The reduction of intensity during the dips was greatest at low energies, resulting in a hardening of the X-ray spectrum. The soft and hard X-ray colours (defined by the ratio of 16-s binned counts in the 3.7-4.9 keV and 2-3.7 keV bands, and the 8.6-17.7 keV and 4.9-8.6 keV bands, respectively) were significantly higher compared to the non-dip data. During the second (and deepest) dip, the soft (hard) colour reached 4.0 (1.39), compared to 1.3 (0.8) outside the dips (see Fig. 2). The typical maxima reached during normal activity of Aql X-1 were 1.65 (0.85; e.g. Galloway et al. 2008, ApJS 179, 360). The fitted neutral column density during the nondip intervals was 2.0e22 cm^{-2}; the X-ray spectrum during the second dip was consistent with an order-of-magnitude higher value, of (2.8+/-1.4)e23 cm^{-2}. Also required by the fit was a strong (tau=0.4) absorption edge at (5.2+/-0.5) keV.
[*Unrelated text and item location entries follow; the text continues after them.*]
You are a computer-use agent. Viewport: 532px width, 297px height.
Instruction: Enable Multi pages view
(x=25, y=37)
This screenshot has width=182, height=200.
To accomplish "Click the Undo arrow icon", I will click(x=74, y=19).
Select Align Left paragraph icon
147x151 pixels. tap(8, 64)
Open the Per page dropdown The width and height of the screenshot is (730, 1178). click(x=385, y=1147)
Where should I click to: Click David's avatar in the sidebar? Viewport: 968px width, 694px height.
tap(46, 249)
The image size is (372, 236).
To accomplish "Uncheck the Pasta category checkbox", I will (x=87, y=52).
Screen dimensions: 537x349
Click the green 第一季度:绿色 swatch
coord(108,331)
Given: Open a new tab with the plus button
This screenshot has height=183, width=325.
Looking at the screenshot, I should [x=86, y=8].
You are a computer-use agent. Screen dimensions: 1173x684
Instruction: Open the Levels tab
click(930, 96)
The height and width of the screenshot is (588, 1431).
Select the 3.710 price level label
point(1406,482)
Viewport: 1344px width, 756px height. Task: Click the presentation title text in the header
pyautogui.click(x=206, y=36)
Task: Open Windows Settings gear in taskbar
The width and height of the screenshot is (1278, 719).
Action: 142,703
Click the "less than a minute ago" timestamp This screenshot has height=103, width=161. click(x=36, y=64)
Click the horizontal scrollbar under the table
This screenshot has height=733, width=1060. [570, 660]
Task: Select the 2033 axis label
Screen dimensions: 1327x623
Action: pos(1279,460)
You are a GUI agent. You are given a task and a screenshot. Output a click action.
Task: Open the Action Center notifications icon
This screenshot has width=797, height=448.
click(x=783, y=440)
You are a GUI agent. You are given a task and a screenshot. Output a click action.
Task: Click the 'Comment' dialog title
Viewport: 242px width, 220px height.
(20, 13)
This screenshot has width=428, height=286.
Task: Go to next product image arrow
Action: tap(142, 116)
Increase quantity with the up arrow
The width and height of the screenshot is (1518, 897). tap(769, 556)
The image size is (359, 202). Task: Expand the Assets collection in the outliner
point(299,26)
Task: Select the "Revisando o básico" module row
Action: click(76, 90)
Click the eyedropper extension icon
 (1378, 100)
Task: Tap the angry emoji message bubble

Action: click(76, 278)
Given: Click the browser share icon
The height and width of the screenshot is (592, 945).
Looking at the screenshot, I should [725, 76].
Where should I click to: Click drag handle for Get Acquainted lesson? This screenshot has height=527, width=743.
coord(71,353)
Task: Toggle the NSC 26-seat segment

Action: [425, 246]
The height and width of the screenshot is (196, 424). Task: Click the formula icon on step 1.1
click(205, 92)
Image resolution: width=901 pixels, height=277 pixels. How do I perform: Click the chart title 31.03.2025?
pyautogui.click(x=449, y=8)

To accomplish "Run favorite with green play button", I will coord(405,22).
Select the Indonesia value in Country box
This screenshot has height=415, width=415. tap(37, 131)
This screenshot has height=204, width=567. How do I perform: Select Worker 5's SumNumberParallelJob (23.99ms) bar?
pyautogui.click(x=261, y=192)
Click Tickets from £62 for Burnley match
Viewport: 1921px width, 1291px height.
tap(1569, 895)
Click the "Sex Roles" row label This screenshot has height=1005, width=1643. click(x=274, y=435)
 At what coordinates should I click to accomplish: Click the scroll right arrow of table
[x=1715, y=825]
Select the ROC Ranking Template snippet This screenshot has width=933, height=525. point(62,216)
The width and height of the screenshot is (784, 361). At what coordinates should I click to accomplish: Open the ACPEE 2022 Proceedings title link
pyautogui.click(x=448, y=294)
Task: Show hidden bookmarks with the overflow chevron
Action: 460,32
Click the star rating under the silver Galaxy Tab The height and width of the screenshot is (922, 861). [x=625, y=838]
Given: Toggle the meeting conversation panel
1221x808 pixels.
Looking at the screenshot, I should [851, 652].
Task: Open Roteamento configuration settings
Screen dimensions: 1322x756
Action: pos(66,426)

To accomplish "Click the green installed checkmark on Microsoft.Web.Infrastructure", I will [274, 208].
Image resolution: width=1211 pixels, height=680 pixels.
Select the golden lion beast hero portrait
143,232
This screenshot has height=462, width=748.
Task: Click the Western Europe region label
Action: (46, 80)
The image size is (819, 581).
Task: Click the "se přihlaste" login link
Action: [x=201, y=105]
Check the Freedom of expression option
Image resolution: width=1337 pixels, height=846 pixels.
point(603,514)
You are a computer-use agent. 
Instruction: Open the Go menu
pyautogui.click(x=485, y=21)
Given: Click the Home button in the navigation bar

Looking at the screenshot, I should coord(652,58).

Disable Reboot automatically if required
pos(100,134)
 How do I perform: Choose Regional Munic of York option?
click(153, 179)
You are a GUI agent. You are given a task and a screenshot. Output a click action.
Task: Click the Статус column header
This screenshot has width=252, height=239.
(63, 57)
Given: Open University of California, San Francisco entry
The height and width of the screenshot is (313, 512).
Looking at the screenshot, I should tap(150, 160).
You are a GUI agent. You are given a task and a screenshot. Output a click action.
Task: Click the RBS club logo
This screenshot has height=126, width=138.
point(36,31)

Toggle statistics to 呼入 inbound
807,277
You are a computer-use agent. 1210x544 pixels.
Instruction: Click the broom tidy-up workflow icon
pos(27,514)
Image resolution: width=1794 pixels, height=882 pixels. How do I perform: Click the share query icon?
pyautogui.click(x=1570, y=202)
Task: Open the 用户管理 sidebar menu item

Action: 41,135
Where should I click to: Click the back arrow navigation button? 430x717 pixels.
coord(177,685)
The dips observed in Aql X-1 on October 21 bear a striking resemblance to the periodic dips observed in a handful of low-mass X-ray binaries, and generally attributed to obscuration of the neutron star by a thickened region of the accretion disk close to the line joining the two centres of mass (e.g. Diaz Trigo et al., Proc. HRXS conference, 2006). However, such features have not been previously reported in Aql X-1. To test the connection with the orbit, I compared the centroid time of the deepest (2nd) dip with the predicted time of optical minimum light (identified with inferior conjunction) for Aql X-1, based on the ephemeris for the 18.95-hr orbit adopted by Welsh et al. (2000, ApJ 120, 943). The dip centroid fell 880 s prior to the predicted epoch of minimum light, well within the 0.07-d projected 1-sigma uncertainty range (given the quoted precision in the orbital parameters). The probability of such an agreement by chance is approximately 2.6%.

While earlier RXTE observations of Aql X-1 have covered other inferior conjunctions, no similar dipping behaviour has been observed. That apparent dipping behaviour can occur at times suggests that the system inclination is at the high end of its likely range (36°-55°; e.g. Robinson et al. 2001, AIP Conf. Proc. 599, 902). On the other hand, the serendipitous observation of dips in this instance may be related to changes in the disk structure resulting from a spectral state transition during the outburst rise. In the subsequent RXTE observations, from October 24 onwards, the overall intensity was significantly higher, with soft colour remaining between 1.2-1.3, but the hard colour decreasing to between 0.32-0.4. This increase in intensity coupled with spectral softening likely indicates a transition from the "island" (hard) spectral state to the "banana" (soft) state some time between October 21 and 24.

I note that a single dip has been observed previously in one other non-dipping source, 3A 1820-30, in 1977 (Cominsky, Simmons & Bowyer 1985, ApJ 298, 581).